Willie Tarver, 78, died Friday at his home in Wadley.
"He and his wife are two of the finest people I know. He is going to be missed," said Beth Moore, a neighbor of about 30 years. "He was a good man. He really was. He was just always so nice. He was an exceptional artist. His work is just so unique."
Nicole McLeod, the director of marketing for the Morris Museum of Art, said a welded metal and enamel paint piece was given to the museum in 2008 by a donor. It's of a dragon but is untitled, she said.
"This and others have been on display a few times over the years," she said. "He was also a featured artist at the Morris' Folk Art Fest five years ago."

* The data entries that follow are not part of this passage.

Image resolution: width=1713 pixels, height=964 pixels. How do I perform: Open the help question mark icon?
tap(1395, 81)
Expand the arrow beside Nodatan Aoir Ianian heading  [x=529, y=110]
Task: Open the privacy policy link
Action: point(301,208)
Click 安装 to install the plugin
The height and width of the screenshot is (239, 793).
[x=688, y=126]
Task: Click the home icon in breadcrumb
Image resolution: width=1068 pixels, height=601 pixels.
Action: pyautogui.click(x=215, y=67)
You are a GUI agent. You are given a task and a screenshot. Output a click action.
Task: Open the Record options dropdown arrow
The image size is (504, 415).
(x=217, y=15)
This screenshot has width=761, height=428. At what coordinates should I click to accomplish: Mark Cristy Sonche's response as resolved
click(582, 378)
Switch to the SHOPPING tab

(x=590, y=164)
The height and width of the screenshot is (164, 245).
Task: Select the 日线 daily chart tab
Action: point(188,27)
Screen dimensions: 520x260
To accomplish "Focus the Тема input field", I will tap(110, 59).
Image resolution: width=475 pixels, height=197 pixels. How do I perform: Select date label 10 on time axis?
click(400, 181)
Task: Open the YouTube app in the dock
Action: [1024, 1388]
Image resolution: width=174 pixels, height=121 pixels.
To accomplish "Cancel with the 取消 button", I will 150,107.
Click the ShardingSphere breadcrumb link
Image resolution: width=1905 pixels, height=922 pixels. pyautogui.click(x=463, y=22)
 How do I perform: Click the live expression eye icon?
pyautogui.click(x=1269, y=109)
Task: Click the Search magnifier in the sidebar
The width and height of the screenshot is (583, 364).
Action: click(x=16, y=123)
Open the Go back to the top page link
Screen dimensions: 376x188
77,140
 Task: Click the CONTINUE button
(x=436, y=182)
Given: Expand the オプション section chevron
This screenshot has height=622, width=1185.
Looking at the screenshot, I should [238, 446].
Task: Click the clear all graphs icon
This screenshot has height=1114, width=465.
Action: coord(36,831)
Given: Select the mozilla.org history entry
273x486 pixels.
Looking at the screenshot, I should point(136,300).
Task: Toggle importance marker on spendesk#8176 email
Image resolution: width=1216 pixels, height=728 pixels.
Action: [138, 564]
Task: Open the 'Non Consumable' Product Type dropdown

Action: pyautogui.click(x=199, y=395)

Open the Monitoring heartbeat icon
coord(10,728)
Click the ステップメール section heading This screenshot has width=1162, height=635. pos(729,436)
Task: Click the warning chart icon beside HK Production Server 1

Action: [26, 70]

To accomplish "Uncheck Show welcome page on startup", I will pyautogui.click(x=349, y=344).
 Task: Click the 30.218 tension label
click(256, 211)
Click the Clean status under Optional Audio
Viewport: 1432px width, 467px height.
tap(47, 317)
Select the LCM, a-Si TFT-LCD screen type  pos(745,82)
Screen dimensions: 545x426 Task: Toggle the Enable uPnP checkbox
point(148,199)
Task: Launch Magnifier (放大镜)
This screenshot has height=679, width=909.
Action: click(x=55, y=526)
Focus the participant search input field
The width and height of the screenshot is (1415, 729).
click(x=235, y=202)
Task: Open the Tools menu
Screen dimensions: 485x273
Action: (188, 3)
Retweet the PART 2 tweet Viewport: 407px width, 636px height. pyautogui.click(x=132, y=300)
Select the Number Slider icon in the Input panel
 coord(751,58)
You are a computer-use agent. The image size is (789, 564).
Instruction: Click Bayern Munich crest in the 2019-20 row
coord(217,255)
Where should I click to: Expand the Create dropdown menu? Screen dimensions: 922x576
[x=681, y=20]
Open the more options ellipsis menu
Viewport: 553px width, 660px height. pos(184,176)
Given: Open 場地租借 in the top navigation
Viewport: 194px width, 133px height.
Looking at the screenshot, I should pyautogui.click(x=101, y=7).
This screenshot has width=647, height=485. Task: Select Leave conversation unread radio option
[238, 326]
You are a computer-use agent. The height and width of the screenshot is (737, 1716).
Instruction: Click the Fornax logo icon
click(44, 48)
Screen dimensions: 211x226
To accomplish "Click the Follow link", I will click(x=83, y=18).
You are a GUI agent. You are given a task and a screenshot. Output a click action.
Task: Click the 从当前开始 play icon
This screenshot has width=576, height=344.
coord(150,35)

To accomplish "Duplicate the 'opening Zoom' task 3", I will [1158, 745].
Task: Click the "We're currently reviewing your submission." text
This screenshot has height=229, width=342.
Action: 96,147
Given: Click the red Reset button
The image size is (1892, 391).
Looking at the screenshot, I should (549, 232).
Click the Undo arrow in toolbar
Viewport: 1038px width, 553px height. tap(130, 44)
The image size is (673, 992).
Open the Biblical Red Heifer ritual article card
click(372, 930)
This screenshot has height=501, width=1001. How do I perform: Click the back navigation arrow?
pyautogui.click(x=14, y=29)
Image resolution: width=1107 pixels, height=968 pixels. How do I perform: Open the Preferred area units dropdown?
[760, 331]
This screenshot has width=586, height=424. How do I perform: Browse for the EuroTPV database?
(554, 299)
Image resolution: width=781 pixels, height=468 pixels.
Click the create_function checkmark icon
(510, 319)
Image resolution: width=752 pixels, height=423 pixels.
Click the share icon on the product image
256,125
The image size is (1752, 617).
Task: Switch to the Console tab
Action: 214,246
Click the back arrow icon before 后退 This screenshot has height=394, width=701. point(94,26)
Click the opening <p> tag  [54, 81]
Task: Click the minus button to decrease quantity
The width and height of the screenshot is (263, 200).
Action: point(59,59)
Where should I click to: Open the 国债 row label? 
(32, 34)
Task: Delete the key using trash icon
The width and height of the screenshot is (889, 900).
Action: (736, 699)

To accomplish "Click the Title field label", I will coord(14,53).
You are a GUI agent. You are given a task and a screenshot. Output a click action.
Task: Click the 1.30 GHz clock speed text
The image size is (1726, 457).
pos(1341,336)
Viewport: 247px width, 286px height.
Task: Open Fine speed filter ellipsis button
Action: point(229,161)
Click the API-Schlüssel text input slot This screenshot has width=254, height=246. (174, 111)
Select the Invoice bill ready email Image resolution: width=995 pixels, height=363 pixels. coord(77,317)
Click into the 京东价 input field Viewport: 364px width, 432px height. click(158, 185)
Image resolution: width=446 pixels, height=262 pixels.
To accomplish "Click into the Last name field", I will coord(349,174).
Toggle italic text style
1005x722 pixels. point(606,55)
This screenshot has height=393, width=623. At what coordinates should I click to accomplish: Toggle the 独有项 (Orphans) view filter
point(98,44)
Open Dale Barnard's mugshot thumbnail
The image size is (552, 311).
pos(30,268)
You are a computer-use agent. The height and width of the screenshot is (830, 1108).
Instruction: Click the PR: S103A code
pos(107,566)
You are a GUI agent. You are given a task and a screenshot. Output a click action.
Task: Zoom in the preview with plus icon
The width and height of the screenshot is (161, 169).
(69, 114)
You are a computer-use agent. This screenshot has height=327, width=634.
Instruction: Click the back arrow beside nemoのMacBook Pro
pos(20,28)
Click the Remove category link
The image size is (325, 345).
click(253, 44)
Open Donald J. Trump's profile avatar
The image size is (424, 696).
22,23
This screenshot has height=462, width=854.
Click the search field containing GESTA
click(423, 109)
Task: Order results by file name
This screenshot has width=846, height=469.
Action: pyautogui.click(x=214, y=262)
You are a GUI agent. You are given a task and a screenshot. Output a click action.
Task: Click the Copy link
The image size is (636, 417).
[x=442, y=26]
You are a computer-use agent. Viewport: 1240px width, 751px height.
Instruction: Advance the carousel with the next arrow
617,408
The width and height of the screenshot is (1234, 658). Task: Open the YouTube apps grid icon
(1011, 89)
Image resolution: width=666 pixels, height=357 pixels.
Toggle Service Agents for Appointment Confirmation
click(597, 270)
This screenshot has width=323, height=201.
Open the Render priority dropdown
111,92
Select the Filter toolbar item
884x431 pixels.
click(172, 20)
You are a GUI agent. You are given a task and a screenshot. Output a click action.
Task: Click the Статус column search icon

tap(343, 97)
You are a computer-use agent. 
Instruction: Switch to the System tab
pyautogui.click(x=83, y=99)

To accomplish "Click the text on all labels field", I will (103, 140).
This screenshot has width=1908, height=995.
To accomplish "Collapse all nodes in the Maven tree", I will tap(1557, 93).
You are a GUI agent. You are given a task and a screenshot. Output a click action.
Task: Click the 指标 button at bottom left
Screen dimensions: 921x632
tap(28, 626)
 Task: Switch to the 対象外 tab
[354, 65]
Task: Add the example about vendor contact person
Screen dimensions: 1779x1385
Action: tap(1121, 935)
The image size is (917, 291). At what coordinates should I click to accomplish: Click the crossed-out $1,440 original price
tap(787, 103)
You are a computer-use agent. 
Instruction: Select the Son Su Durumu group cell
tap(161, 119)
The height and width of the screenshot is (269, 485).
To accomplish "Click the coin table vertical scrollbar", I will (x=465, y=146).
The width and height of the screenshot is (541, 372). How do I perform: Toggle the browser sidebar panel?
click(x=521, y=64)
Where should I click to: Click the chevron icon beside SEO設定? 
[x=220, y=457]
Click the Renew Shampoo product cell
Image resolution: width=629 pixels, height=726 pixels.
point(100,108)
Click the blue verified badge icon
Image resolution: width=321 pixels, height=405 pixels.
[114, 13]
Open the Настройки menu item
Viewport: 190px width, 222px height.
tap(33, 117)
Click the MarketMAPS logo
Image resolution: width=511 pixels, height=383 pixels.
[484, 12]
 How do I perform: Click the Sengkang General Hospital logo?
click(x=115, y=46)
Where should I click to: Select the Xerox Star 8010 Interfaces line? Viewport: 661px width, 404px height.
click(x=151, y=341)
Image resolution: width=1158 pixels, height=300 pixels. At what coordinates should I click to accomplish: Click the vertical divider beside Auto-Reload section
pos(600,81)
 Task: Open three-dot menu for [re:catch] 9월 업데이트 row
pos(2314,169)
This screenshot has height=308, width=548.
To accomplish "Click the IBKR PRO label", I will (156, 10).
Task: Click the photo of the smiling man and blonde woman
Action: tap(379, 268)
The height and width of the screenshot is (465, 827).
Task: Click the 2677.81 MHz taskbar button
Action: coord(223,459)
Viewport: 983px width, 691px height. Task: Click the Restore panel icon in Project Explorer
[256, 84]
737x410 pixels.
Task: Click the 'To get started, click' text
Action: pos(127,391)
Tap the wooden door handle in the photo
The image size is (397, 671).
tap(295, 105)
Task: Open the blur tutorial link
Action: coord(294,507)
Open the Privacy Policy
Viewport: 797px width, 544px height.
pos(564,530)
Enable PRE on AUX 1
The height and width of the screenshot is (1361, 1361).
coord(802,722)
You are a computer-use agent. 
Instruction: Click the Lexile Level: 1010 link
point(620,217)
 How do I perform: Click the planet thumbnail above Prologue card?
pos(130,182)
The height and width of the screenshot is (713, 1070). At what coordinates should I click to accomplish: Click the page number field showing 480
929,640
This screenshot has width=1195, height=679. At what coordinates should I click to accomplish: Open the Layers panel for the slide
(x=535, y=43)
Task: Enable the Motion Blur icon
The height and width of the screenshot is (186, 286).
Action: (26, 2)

There is art work he created for an area in Atlanta when the Olympics were held there. It's called Tarver's Folk Art Park and is on the corner of Piedmont Avenue and Baker Street.
There are also works of his on permanent display around the county. Louisville Academy displays two of his sculptures in a garden area with other sculptures. One is of a dragon. The other is a metal eagle.
Moore and her son, Tim, remember Tarver driving a truck that the artist had made to look like an airplane. He put wings on the vehicle and painted it black, she said.
"He drove it around all over the place," she said.
Before Tarver died from lung cancer at home, one of his sons, Monroe Tarver said there had been two or three recent hospital stays.
Monroe said his father had work as far away as Washington, D.C.; Atlanta and Florida. He had exhibited at the Telfair Museum in Savannah, Monroe said.
"Canadian television did a documentary and came down and stayed over three days," Monroe said, adding that the crew slept in a Winnebago.